[Stored items]
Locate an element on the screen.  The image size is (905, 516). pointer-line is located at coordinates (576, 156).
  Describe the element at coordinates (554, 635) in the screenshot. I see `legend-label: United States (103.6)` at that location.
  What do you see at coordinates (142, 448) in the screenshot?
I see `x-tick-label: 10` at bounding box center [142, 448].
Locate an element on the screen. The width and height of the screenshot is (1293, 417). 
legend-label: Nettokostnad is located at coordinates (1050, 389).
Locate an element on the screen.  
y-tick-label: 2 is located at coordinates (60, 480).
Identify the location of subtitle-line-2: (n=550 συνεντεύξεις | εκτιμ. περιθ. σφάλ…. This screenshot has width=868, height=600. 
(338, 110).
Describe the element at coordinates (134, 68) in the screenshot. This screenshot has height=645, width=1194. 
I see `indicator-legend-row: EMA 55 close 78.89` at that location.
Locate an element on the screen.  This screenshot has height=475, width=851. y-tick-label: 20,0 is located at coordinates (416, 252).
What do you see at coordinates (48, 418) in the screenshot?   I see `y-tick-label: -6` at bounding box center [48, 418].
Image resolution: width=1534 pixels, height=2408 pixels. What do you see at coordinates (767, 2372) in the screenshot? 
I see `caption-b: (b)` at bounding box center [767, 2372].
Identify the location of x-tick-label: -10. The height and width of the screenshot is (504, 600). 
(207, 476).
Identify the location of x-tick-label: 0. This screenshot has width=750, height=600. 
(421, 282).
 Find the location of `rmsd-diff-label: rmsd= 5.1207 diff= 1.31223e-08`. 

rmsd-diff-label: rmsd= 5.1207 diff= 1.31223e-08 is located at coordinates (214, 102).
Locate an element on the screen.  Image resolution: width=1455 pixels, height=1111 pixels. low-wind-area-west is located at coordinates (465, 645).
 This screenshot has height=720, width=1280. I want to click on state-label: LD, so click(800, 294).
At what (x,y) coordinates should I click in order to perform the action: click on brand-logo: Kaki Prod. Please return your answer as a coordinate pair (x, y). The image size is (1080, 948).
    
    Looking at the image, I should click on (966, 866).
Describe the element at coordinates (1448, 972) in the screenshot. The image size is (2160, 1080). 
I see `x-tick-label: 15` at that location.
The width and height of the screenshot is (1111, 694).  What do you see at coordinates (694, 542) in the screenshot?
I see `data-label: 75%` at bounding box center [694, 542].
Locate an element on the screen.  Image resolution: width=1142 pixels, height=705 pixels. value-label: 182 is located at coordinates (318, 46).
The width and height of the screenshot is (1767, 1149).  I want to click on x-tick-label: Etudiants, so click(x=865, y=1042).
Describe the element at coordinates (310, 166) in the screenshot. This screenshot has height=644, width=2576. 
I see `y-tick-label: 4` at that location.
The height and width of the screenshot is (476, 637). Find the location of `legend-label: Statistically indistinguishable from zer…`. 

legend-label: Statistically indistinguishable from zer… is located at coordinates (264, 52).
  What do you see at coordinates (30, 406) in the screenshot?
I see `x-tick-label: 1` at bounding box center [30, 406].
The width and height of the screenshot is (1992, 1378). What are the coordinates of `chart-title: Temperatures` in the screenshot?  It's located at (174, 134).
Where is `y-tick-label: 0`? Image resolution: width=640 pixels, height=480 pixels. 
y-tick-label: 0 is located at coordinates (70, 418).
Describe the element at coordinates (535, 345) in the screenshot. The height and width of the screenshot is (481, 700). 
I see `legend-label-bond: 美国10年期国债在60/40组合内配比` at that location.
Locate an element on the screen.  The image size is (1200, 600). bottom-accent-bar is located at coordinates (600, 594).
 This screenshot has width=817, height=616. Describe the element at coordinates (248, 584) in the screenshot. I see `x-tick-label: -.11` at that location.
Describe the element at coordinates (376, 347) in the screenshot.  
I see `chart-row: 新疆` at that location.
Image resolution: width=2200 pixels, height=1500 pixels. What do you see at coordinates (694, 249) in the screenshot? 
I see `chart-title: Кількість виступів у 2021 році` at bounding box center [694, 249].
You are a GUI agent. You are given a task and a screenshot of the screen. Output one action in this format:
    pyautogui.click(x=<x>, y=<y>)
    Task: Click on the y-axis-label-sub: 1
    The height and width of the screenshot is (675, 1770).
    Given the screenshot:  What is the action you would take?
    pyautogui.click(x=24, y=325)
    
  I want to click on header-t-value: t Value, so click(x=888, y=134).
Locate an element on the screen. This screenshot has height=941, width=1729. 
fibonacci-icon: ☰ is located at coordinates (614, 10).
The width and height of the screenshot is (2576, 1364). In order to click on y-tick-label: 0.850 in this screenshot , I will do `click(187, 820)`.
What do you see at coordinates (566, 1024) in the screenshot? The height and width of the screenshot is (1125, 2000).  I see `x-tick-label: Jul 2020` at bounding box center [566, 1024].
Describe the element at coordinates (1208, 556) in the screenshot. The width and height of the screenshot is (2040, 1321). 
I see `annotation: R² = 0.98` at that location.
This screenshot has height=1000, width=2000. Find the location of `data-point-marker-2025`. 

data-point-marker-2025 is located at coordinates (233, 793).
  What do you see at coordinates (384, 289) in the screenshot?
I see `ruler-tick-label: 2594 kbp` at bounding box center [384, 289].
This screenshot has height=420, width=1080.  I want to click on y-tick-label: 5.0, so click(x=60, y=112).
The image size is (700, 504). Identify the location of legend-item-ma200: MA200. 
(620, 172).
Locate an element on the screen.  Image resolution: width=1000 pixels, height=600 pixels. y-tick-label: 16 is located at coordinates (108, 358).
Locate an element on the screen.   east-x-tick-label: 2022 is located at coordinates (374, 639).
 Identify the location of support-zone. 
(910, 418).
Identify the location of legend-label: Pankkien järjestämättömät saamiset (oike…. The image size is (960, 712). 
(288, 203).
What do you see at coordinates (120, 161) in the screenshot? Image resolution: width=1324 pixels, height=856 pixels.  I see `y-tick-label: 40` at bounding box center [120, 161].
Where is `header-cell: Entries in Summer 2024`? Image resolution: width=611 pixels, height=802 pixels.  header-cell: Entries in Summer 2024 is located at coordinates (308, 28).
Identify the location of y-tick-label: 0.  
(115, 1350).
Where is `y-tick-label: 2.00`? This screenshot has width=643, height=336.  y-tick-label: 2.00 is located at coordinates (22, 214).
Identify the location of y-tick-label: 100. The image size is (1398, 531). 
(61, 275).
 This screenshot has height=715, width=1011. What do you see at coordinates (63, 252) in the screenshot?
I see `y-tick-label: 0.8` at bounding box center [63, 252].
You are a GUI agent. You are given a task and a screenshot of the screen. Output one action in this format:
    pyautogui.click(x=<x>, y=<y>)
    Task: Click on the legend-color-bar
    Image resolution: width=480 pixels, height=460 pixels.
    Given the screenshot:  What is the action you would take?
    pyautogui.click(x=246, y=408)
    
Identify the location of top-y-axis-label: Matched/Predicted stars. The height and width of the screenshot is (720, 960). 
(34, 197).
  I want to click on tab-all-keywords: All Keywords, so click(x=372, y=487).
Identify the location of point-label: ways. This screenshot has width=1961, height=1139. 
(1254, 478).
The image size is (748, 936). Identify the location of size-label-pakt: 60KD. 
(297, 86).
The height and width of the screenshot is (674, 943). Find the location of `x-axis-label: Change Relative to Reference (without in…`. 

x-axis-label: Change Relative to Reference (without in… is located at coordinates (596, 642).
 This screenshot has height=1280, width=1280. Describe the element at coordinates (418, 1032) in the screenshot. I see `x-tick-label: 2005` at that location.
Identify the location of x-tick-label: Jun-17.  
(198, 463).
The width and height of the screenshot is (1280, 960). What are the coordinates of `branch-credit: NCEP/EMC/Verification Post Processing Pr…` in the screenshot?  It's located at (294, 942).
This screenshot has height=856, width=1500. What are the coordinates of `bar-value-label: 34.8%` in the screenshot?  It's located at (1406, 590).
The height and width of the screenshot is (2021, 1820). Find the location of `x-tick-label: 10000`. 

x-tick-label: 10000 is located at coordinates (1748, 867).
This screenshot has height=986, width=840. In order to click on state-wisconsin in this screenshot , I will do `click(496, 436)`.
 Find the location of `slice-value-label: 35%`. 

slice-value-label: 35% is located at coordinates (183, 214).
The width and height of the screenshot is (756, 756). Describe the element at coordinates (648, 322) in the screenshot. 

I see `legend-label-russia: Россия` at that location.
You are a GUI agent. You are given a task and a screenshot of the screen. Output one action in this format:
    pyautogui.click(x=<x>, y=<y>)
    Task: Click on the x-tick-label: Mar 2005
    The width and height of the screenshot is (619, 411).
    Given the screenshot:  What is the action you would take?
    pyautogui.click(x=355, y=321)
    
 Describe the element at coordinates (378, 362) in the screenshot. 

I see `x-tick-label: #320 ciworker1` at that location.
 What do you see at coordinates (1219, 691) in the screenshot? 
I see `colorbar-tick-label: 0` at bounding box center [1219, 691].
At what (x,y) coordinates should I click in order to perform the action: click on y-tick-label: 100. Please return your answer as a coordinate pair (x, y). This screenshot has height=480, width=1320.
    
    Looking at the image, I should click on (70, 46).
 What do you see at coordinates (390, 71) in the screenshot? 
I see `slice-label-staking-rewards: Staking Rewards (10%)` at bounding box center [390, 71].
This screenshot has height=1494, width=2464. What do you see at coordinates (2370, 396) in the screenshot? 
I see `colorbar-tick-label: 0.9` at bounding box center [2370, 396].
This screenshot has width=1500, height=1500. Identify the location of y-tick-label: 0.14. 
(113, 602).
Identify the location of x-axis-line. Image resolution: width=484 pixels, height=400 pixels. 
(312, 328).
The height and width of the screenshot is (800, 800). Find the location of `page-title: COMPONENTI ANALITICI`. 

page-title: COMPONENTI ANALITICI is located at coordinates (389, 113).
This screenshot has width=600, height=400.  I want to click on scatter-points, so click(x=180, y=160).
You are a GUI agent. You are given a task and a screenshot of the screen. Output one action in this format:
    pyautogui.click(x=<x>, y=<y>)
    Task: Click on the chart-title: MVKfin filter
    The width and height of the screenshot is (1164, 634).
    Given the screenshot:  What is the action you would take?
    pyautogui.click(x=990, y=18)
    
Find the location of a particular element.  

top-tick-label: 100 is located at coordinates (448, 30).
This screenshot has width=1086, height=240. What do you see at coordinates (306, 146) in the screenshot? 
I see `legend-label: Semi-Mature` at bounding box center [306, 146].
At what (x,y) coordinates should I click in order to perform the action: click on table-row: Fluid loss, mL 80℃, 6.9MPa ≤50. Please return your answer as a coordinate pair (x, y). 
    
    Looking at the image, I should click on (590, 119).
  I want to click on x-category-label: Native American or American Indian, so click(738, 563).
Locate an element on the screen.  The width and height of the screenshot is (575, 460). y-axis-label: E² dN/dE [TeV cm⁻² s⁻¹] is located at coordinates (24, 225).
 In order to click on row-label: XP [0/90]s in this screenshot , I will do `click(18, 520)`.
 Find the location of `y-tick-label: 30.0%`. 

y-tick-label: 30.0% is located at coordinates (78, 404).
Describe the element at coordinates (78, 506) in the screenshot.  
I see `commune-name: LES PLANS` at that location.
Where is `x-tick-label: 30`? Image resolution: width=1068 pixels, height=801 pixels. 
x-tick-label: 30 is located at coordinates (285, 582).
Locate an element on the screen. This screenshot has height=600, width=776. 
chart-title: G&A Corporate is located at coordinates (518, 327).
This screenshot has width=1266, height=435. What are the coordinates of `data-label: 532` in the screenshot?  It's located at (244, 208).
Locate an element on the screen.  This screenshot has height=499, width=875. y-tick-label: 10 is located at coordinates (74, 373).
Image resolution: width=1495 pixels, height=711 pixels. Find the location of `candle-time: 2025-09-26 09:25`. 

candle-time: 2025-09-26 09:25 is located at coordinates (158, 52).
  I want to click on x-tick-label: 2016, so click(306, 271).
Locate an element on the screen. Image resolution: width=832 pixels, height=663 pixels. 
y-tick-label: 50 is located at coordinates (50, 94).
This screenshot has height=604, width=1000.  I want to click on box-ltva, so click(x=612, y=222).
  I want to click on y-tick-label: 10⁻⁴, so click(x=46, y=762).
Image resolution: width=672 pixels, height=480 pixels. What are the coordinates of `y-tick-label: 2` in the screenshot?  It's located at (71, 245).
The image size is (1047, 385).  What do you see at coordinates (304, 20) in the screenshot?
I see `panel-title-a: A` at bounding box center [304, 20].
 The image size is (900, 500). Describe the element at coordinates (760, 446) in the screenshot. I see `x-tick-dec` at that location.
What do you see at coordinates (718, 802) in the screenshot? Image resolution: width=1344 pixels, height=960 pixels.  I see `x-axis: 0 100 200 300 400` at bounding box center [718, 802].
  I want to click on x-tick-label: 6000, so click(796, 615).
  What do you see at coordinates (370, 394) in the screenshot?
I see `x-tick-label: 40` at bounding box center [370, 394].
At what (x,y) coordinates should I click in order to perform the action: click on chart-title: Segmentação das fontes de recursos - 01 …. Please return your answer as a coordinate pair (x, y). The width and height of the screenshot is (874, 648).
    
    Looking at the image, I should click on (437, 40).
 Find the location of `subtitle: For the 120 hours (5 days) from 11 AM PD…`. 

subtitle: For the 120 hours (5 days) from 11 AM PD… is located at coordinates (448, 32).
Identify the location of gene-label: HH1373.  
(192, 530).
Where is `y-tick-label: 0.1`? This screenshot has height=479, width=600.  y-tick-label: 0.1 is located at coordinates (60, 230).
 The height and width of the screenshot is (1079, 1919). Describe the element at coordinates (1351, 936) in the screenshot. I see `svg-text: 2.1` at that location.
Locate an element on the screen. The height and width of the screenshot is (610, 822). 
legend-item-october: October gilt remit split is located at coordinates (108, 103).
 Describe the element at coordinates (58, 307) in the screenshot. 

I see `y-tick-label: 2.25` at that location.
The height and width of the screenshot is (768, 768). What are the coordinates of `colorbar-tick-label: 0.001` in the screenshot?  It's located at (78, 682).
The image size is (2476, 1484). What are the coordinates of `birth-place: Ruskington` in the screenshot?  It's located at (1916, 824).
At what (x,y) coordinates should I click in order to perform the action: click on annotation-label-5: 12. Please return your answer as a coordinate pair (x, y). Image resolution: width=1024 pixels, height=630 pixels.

§ Task prompt:
Copy out the rows word for word, starting with the line that contains "Describe the element at coordinates (310, 166)" and continuing through the line that contains "center [30, 406].".

§ Task response:
Describe the element at coordinates (310, 166) in the screenshot. This screenshot has height=644, width=2576. 
I see `y-tick-label: 4` at that location.
The height and width of the screenshot is (476, 637). Find the location of `legend-label: Statistically indistinguishable from zer…`. 

legend-label: Statistically indistinguishable from zer… is located at coordinates (264, 52).
  What do you see at coordinates (30, 406) in the screenshot?
I see `x-tick-label: 1` at bounding box center [30, 406].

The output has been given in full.